El abogado asturiano Miguel Ángel Rodríguez Vacelar
El abogado asturiano Miguel Ángel Rodríguez Vacelar

Miguel Ángel Rodríguez Vacelar, tras siete años de litigios, consigue que el apellido de su madre, con origen en la Ribeira Sacra ourensana, pase también a su hija sin tener que cambiar el orden de los suyos: «Me daba pena que el legado de mi madre desapareciera conmigo»

12 nov 2021 . Actualizado a las 20:46 h.

Apenas una veintena de personas en España se apellida Vacelar.

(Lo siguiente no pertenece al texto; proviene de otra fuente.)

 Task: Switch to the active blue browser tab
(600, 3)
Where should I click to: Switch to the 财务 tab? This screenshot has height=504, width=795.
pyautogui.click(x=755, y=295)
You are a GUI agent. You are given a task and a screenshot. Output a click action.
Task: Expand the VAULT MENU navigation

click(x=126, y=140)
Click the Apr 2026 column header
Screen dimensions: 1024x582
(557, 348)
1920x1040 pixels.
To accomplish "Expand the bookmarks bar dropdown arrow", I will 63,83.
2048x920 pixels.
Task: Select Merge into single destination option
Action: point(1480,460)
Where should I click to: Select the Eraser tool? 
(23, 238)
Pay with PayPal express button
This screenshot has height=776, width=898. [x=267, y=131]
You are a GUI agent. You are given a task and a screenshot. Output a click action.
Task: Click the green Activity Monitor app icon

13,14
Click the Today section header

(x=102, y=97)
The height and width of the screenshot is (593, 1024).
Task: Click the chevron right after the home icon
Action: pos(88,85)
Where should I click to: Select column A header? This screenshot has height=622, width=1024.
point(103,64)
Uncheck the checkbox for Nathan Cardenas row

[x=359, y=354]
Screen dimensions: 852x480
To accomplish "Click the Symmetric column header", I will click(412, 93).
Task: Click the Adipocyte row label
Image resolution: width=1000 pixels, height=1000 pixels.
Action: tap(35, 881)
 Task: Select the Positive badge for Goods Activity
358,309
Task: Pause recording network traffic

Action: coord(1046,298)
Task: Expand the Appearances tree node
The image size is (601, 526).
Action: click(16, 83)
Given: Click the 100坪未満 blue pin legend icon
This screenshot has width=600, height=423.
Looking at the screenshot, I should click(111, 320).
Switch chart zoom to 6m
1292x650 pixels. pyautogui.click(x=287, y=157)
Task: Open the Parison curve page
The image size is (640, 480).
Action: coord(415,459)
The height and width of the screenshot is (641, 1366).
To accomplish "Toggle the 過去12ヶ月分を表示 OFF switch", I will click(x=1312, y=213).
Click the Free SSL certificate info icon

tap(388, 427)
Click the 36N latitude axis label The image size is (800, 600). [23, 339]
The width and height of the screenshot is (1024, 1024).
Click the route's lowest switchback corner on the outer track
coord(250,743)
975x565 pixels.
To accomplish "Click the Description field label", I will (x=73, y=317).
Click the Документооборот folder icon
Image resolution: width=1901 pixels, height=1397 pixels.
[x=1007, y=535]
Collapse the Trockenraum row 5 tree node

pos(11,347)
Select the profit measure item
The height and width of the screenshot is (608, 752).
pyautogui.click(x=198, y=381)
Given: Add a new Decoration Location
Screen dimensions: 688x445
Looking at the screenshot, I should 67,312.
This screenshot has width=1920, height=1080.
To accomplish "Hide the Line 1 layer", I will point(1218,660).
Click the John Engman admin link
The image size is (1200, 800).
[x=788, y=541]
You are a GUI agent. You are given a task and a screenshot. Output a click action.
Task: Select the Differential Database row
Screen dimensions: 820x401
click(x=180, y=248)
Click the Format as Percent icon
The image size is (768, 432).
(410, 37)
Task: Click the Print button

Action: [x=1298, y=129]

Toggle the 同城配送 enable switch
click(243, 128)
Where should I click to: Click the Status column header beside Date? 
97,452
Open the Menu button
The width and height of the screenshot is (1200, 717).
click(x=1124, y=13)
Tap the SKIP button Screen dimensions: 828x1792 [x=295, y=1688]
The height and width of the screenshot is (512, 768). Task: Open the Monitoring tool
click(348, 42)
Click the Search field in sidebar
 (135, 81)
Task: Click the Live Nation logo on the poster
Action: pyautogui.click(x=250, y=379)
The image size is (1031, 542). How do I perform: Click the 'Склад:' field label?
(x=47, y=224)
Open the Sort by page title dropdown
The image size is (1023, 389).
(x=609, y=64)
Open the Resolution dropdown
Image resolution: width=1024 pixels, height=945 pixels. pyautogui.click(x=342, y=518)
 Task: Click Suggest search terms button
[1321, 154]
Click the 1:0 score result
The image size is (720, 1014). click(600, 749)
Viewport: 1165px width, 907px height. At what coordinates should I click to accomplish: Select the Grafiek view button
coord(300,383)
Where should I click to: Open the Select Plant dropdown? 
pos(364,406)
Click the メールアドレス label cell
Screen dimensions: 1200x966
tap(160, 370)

Hace siete años, cuando el abogado asturiano Miguel Ángel Rodríguez Vacelar acudió a comprobarlo al Instituto Nacional de Estadística (INE), le indicaron que solo nueve personas lo tenían como primer apellido y otras 11 como segundo. «Todas son de mi familia y yo era el Vacelar más joven que quedaba», explica este ovetense afincado desde hace 15 años en Madrid que ha conseguido que el Tribunal Supremo reconozca en una sentencia pionera que su apellido materno, en evidente peligro de extinción, es «un bien a proteger».

Hace siete años fue cuando su mujer se quedó embarazada. Rodríguez Vacelar empezó a pensar en los apellidos que tendría su hija y lo tuvo claro desde un primer momento. «Nunca conocí a nadie, aparte de mi familia, que se apellidara Vacelar. A todos los que tenemos un apellido raro siempre se nos acaba identificando con él. En el colegio a mí siempre me llamaban Vacelar y al final le coges cariño. Te identificas con el apellido». No quería que desapareciera el apellido de su madre, que entonces estaba enferma y que falleció en 2016, por no poder trasladárselo a su hija.

Su madre era gallega y había nacido en Freixoso, en el municipio ourensano de Cartelle, y su padre, que falleció el año pasado, era asturiano, de Cangas del Narcea. «Lo último que imaginaba cuando hice la solicitud en el Registro Civil era que acabaría llegando al Tribunal Supremo», dice Rodríguez Vacelar, que lógicamente primero pensó en invertir el orden de sus apellidos. «Me pasaría a llamar Vacelar Rodríguez e inmediatamente mis descendientes ya tendrían el apellido de mi madre», explica.